Nelson wasn’t the only parent left reeling from the revelation. Over the past decade — and in recent months in particular — the name Atticus has skyrocketed in popularity. The baby-name site Nameberry reported that Atticus garnered the most views from prospective parents in the first half of 2015; just a little more than two weeks before the news broke about parallel-universe Atticus, actress Jennifer Love Hewitt named her new baby boy Atticus James Hallisay.
This dilemma isn’t new: For as long as names have existed, parents have chosen adored monikers that later got tangled up in infamy. Take Isis, for instance: Just a few years ago, the name had magical, feminist connotations, but these days, it conjures up thoughts of terror and beheadings.
But Atticus — oh, Atticus! Thanks to “To Kill a Mockingbird,” it’s a name so synonymous with fairness, idealism, morality and justice that it’s hard for many parents to fathom the words coming out of this new Atticus Finch’s mouth.
“This is not the Atticus I named my son for,” Hillary Holloway of Somerville, Massachusetts told the Boston Globe, noting that the Atticus of “To Kill a Mockingbird” fame “is the most honorable person you could imagine — the kind of person you could picture a little kid aiming for.”
Atticus Finch’s darker side spurs backlash to new Harper Lee novelJuly 13, 201503:03
Liza Bugarin of Seattle told TODAY.com that her teenage son’s weighty name has elicited comments of respect and admiration over the years.
“Upon learning his name I often hear, ‘Big name to live up to.’ ‘Big shoes to fill.’ ... ‘Awesome name.’ ‘As in Gregory Peck?’ ‘Like the movie?’ ‘Like the book?’” Bugarin said.
Nameberry co-founder Pamela Redmond Satran said the trend line for Atticus reflects the reasons parents choose certain kinds of baby names at certain points in time.
“This is a name that really captured the imagination of a new generation of parents looking for names that both sound fresh and have deep roots,” said Satran, who predicted that the name’s popularity is likely to wane.
“If the Atticus Finch character had been portrayed as glowingly in the new book as he had been in the original, I think the name Atticus would have continued its rise,” Satran said. “But with this new portrayal being so negative, it’s going to temper the use of the name.”

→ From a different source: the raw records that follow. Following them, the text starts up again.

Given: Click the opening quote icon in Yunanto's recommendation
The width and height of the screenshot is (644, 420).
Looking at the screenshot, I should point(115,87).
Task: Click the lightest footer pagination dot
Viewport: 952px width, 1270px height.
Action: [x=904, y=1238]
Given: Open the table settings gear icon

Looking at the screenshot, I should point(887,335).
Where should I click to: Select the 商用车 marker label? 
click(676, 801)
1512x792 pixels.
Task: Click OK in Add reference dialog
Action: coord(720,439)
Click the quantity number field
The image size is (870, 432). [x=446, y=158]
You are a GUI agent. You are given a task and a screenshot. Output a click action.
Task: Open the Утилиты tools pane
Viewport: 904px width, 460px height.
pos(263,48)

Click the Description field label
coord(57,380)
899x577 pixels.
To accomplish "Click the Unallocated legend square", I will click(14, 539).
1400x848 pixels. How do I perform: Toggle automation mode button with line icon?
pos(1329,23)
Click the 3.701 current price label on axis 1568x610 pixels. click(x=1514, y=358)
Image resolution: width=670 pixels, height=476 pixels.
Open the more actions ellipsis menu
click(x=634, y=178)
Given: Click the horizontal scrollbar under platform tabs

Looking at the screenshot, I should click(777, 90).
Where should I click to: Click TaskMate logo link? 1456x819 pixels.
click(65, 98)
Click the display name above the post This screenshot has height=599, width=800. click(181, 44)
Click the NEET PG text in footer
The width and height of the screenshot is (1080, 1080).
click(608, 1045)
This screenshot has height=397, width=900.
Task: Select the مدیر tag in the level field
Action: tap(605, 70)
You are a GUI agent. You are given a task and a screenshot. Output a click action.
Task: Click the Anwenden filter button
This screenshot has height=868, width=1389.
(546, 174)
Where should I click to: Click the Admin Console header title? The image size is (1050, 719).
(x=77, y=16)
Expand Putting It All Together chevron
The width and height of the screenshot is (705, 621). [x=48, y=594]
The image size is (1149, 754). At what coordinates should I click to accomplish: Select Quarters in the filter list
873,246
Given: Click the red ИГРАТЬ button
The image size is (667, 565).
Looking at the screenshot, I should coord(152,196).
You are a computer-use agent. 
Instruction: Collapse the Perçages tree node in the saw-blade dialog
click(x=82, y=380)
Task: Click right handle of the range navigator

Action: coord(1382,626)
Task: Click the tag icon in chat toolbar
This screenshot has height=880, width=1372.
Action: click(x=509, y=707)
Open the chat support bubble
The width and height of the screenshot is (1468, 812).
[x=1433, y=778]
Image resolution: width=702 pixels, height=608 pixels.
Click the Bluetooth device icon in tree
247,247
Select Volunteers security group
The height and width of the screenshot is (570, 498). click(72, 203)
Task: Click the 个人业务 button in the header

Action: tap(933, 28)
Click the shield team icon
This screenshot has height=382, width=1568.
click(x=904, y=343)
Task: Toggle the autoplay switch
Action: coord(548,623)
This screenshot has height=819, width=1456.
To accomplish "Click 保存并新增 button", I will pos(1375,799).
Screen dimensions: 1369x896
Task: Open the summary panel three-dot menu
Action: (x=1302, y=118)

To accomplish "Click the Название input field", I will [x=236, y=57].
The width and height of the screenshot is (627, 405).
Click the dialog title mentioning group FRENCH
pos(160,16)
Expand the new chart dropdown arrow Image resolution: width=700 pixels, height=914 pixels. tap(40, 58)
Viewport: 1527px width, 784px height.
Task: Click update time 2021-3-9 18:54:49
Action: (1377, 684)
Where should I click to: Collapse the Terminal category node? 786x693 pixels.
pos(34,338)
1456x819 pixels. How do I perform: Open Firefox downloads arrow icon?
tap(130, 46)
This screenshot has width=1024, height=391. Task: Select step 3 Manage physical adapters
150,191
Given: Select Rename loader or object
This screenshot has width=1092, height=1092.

Nelson of Book Riot said she received considerable feedback from other parents of boys named Atticus — (and girls named Scout!) — in response to her blog post, “The Weight of My Son’s Name.” On the whole, moms and dads told her they felt similarly sucker-punched by the Atticus news — and then they took a deep breath, regained perspective and reaffirmed with confidence how much they love the name they chose for their boys.
“Looking at it now with a little bit of distance ... the new book is a footnote,” Nelson said. “This is a first draft that (Lee) never meant to have published. I think most people know that.”
Nelson pointed out that by the time her now-4-year-old son is an adult, “Go Set a Watchman” might not be read and discussed by anyone but academics.
“Right now it’s this huge literary event, so of course everybody’s reading it, but I think that furor will die down,” she said.
Even so, one lingering (and very uncertain) tidbit of information did give Nelson pause this week: The hint that there could be a third Lee book in existence that bridges “To Kill a Mockingbird” and “Go Set a Watchman.”
“I saw those rumors out there, and it made me think, ‘Why is it not over?!’” Nelson said. “I’ll just have to wait and see what Atticus is like in that book.”